Setting \(\eta \in \mathcal{C}_{\mathbb{R}^{\geq 0}}([0,1])\) formulated by \(\eta (s)= 0.25s\) for any s, we get \(\Vert \eta \Vert = 0.25 \) for which \(\frac{1}{\mathfrak{Z}^{*} \Vert \eta \Vert } \simeq 2.58702 \). Consequently, by the aid of Theorem 3.5 on the current simulation example, it is deduced that the generalized φ-Caputo fractional inclusion boundary value problem (21)–(22) possesses a solution and accordingly, the simulation findings of the current numerical model are consistent with the analytical results discussed in Theorem 3.5. Also, since \(\eta (s) = \breve{c}(s) = 0.25s\) again \(\mathfrak{Z}^{*} \simeq 1.54618\) is obtained, thus we can conclude that all assumptions of Theorem 3.4 are valid for the suggested inclusion boundary value problem (21)–(22) with the same defined structure for \(\breve{\mathfrak{E}} : [0,1] \times \mho \to \mathfrak{P}(\mho )\) in (23) and \(\hat{\zeta } (\phi ,\phi ')= 1 \geq 0\) and, consequently, Theorem 3.4 guarantees the existence of solutions for the boundary value problem (21)–(22).

5 Conclusion

The basic purpose in the current research is to derive several existence aspects of solutions for a novel general class of inclusion problems in terms of the well-defined generalized φ-Caputo and φ-Riemann–Liouville operators.

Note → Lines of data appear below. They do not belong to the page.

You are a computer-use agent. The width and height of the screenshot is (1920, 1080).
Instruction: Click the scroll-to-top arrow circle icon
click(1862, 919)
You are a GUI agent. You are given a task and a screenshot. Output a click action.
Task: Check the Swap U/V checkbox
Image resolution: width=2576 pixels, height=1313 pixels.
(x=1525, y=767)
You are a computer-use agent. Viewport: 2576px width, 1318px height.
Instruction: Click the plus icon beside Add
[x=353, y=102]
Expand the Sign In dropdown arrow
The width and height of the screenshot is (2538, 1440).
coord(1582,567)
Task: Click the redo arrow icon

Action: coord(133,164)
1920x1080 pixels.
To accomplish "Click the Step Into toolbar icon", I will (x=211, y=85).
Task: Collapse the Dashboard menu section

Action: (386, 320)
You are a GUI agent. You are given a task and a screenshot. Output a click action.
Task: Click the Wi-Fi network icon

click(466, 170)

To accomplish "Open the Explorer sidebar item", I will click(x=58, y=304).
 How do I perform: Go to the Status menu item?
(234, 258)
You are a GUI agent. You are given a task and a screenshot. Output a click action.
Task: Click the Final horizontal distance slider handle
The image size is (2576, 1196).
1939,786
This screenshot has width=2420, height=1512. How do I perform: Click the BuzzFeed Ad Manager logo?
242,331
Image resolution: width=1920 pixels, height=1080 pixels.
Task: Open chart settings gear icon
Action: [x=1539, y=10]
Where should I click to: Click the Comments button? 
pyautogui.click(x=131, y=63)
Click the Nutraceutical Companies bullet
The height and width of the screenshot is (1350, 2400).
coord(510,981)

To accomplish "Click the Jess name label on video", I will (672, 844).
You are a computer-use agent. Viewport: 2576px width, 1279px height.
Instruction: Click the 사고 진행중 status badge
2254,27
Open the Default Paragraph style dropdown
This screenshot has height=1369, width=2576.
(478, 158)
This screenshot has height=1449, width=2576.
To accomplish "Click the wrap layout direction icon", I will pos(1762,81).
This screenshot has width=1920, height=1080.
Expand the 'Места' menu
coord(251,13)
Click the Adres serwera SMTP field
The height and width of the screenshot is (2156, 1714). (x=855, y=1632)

The existing boundary conditions in such inclusion problem are endowed with mixed generalized φ-Riemann–Liouville conditions. To reach this goal, we utilize two notions of endpoint and fixed point to deduce the existence aspects in relation to the existing inclusion boundary value problem (1)–(2). In other words, the analytical methods on α-ψ-contractions and multifunctions involving an approximate endpoint specification are applied to verify the required theoretical findings. Finally, we present a simulation example to examine our theoretical results computationally and numerically.